• _What is expected_
Can you reproduce the data without changes, starting at the line containing "Where should I click to: Click the 111.00" and ending at the line containing "point(816,521)", with both of those lines included?

/---

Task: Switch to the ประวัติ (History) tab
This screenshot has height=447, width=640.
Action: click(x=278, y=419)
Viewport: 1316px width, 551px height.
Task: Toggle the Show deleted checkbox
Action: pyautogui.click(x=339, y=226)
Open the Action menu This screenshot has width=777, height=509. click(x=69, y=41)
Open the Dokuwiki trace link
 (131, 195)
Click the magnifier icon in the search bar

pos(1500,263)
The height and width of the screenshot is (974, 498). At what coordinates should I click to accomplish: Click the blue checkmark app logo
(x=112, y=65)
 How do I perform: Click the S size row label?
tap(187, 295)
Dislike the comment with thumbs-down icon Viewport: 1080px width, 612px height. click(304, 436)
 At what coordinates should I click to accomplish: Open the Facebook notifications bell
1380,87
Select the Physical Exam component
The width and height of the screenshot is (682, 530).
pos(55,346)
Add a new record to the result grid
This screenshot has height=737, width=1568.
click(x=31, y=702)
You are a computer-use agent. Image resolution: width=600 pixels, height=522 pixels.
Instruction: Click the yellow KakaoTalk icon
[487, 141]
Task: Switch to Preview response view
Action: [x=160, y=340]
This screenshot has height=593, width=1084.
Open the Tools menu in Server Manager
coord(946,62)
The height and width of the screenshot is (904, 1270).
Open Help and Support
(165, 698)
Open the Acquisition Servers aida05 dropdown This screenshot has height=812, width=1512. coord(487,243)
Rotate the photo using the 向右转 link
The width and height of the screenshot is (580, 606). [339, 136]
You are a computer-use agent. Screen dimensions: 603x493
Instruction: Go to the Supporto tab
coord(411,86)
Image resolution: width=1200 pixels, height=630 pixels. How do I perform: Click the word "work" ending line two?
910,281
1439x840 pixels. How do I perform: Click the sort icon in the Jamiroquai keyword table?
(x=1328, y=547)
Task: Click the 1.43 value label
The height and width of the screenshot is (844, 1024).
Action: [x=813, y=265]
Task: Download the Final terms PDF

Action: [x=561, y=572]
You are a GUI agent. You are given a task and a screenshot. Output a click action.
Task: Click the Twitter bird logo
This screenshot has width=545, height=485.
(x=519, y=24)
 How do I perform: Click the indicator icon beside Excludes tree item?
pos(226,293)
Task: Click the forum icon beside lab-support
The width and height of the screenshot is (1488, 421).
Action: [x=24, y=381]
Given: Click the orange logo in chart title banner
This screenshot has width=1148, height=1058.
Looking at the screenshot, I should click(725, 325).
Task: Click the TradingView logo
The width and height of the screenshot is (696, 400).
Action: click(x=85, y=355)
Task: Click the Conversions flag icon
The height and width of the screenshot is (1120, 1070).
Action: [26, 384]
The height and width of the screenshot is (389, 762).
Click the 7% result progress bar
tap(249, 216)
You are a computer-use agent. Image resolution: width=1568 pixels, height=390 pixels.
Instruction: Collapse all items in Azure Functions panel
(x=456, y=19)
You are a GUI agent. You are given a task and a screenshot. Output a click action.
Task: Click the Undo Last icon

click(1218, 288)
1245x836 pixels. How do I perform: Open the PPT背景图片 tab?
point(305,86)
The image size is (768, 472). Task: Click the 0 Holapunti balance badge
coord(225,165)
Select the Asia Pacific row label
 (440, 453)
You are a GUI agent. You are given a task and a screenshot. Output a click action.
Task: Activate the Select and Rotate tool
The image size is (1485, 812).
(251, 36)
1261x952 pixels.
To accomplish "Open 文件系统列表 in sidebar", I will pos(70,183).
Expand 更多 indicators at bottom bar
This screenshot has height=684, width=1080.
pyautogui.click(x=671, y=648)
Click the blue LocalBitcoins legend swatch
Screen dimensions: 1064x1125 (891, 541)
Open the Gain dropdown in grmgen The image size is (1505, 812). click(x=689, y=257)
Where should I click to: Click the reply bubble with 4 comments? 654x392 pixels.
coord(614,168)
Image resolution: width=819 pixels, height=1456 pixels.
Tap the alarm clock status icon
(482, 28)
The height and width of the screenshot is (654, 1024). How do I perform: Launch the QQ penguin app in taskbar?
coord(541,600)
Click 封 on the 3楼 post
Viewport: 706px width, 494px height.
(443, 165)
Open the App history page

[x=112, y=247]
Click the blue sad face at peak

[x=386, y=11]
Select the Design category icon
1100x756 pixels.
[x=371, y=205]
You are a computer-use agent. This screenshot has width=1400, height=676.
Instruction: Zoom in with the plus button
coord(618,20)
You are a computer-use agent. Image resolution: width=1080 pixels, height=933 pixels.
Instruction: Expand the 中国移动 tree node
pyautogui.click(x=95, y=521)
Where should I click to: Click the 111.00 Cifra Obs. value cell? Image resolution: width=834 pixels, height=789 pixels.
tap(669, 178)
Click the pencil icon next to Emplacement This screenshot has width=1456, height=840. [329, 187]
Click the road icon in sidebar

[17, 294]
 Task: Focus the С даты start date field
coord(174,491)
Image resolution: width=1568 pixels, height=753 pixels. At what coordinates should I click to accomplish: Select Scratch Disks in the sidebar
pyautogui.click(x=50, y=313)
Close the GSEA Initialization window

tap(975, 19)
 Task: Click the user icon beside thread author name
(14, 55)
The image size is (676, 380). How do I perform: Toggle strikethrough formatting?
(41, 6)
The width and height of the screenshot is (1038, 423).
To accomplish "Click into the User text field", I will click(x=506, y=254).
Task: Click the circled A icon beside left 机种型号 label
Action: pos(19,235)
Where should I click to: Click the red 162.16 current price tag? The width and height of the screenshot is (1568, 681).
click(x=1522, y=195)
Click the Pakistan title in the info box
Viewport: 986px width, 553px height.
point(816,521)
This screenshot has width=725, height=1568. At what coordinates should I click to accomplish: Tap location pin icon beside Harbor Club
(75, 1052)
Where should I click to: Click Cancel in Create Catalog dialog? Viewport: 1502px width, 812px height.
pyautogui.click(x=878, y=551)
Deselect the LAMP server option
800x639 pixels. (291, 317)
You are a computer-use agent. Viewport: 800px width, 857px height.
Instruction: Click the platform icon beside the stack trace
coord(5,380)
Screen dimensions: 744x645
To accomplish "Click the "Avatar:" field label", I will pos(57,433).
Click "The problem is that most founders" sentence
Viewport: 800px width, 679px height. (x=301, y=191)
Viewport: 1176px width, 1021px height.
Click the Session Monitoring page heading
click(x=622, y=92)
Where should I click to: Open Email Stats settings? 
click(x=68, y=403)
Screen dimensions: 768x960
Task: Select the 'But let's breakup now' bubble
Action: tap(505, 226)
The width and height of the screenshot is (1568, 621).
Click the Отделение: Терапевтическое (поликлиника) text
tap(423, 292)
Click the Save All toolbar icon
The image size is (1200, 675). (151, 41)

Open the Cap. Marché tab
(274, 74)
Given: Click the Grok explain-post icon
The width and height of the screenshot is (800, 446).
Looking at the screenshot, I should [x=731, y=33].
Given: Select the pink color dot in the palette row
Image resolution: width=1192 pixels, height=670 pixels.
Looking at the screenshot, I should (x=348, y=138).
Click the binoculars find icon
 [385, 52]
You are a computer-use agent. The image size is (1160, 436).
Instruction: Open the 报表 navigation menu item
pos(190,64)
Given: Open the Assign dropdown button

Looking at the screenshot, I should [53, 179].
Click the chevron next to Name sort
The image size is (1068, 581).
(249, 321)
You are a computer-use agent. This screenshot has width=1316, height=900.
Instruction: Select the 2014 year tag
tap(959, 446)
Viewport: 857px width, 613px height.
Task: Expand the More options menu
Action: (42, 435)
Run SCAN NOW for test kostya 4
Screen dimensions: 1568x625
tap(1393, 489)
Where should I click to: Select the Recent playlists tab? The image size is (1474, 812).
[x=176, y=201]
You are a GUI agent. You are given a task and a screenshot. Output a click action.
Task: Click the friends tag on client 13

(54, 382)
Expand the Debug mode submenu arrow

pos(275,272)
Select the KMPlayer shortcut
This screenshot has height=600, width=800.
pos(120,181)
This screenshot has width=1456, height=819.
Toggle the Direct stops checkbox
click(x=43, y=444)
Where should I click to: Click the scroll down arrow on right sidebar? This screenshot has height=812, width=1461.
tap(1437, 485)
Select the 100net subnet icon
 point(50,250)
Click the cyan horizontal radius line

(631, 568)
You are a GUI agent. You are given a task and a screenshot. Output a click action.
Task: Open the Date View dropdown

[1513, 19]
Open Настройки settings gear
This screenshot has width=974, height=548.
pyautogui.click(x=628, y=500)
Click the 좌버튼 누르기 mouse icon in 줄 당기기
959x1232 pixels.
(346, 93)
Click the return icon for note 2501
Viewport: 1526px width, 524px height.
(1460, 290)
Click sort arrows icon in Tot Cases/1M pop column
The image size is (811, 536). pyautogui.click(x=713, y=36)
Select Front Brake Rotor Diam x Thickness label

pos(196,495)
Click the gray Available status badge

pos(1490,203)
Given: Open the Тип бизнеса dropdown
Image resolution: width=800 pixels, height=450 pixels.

\---

• _Solution below_
Where should I click to: Click the 111.00 Cifra Obs. value cell? Image resolution: width=834 pixels, height=789 pixels.
tap(669, 178)
Click the pencil icon next to Emplacement This screenshot has width=1456, height=840. [329, 187]
Click the road icon in sidebar

[17, 294]
 Task: Focus the С даты start date field
coord(174,491)
Image resolution: width=1568 pixels, height=753 pixels. At what coordinates should I click to accomplish: Select Scratch Disks in the sidebar
pyautogui.click(x=50, y=313)
Close the GSEA Initialization window

tap(975, 19)
 Task: Click the user icon beside thread author name
(14, 55)
The image size is (676, 380). How do I perform: Toggle strikethrough formatting?
(41, 6)
The width and height of the screenshot is (1038, 423).
To accomplish "Click into the User text field", I will click(x=506, y=254).
Task: Click the circled A icon beside left 机种型号 label
Action: pos(19,235)
Where should I click to: Click the red 162.16 current price tag? The width and height of the screenshot is (1568, 681).
click(x=1522, y=195)
Click the Pakistan title in the info box
Viewport: 986px width, 553px height.
point(816,521)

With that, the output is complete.